Lidbree forty two mg/mL intrauterine gel

Lidbree 42 mg/mL intrauterine skin gels

Lidocaine 42 mg/mL

Excipients with known effect:

Each mL of skin gels contains 284 mg of macrogolglycerol ricinoleate (castor essential oil polyoxyl) or more to twenty-eight microgram of butylated hydroxytoluene (E 321).

For the entire list of excipients, find section six. 1

Intrauterine skin gels. Sterile, very clear to nearly clear, somewhat brown-yellow viscous liquid this is a gel in body temperature.
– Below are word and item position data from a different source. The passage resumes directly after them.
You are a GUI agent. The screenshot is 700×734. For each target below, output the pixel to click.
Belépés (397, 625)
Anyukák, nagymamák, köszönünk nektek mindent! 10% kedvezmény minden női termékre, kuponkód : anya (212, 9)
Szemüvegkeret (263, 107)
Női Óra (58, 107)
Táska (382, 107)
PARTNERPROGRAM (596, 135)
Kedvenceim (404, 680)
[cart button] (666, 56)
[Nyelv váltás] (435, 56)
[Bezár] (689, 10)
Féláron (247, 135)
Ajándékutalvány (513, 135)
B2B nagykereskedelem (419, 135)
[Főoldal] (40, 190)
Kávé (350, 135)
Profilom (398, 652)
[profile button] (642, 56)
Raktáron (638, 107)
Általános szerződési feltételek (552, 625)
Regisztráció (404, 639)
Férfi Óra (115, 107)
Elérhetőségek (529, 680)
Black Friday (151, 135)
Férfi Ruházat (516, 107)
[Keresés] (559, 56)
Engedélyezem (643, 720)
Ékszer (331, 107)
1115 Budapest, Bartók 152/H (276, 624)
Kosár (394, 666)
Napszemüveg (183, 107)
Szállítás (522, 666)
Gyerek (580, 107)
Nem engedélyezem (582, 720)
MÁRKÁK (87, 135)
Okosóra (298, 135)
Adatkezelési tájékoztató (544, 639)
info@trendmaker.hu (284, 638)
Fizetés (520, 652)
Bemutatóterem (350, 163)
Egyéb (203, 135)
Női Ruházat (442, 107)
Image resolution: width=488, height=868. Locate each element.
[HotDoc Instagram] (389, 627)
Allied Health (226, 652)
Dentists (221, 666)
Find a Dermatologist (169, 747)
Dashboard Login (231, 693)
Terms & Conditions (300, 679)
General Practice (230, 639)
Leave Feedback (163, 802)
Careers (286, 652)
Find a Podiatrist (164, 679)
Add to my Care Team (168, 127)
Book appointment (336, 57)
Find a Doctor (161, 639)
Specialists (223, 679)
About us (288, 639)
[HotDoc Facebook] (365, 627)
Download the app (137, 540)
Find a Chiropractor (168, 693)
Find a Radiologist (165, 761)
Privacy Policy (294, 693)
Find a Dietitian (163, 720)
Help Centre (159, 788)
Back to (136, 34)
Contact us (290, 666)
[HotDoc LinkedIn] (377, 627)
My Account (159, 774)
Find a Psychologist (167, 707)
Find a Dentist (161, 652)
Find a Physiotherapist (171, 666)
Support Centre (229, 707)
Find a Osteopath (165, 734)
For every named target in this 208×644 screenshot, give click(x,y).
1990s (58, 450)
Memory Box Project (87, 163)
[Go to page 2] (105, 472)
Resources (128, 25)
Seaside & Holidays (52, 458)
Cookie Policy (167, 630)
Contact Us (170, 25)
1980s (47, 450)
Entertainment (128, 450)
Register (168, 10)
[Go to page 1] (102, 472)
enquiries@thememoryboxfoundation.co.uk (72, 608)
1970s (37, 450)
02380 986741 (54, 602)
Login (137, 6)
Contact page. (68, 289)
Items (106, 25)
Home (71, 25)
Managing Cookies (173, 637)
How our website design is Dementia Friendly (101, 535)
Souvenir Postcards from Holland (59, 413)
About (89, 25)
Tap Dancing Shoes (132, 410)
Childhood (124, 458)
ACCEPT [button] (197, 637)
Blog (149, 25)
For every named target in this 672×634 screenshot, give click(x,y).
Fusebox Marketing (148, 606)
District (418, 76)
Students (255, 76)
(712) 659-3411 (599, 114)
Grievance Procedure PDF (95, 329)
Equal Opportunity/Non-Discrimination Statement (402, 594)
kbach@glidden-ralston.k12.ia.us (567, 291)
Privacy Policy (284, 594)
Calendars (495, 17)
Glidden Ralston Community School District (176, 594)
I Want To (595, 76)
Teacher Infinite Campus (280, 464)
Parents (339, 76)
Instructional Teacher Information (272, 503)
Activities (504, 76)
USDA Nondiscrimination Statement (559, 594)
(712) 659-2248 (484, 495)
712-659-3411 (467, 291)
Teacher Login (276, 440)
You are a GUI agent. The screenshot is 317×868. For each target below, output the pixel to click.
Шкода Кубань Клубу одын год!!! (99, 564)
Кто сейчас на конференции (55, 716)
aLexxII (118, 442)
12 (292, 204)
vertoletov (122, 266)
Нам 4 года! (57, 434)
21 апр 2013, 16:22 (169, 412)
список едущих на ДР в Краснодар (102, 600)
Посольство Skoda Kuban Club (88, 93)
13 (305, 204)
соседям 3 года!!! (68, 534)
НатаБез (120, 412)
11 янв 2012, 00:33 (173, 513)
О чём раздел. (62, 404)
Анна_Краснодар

Lidbree is definitely indicated to get topical anaesthesia for moderate acute discomfort during cervical and intrauterine procedures, in grown-ups and children from 15 years of age. Observe section five. 1 .

Posology

Cervical procedures

Apply two to three mL within a thick coating to the portio, and three or more mL in to the cervical channel using the sterile applicator 5 minutes prior to start of procedure.

Intrauterine methods

Using the clean and sterile applicator, apply 1 to 2 mL to the anterior lip from the portio, and 2 to 3 mL into the cervical canal. Wait around 2 moments for the onset of effect in the inner meatus. Thereafter place the applicator into the uterine cavity and introduce 3-5 mL, 5 mins before the process. The applicator is designated with a centimetre scale. A smaller quantity can be given, e. g. in nulliparous patients, in the event that the patient encounters discomfort prior to the whole quantity has been provided. A single intrauterine dose must not exceed an overall total of 10 mL

Paediatric human population from 15 years of age

In low-weight adolescents beneath 30 kilogram body weight the dose must be proportionally decreased, and just one dose must not exceed the utmost recommended parenteral dose (6 mg/kg lidocaine hydrochloride, related to five. 2 mg/kg lidocaine bottom in Lidbree, i. electronic. 1 . two mL per 10 kilogram body weight). In children with a bodyweight of 30 kg the utmost dose of Lidbree is certainly 3. six mL as a whole.

The basic safety and effectiveness of Lidbree in babies and kids below 15 years of age have never been set up. Lidbree really should not be used in kids below 15 years of age due to safety problems (see section 4. four and five. 1).

Elderly

No dosage reduction is essential in aged patients (see section five. 2).

Hepatic disability

A reduction of the single dosage is not required in sufferers with reduced hepatic function (see section 5. 2).

Renal impairment

A dosage reduction is certainly not necessary in patients with impaired renal function.

Method of administration

Designed for cervical and intrauterine only use.

When given, Lidbree can be a liquid. If this has produced a skin gels, it should be put into a refrigerator until it is a water again. The environment bubble noticeable in the syringe will likely then move in the event that the syringe is tilted.

Assemble the item stepwise and apply the viscous water by utilization of the co-packed sterile applicator:

1) Examine the appearance from the syringe whilst tilting this. The air bubble in the syringe will certainly move when tilted in the event that the product is within liquid condition ready for make use of. If the environment bubble will not move the item has created a solution - after that place in refrigerator until it is a water again.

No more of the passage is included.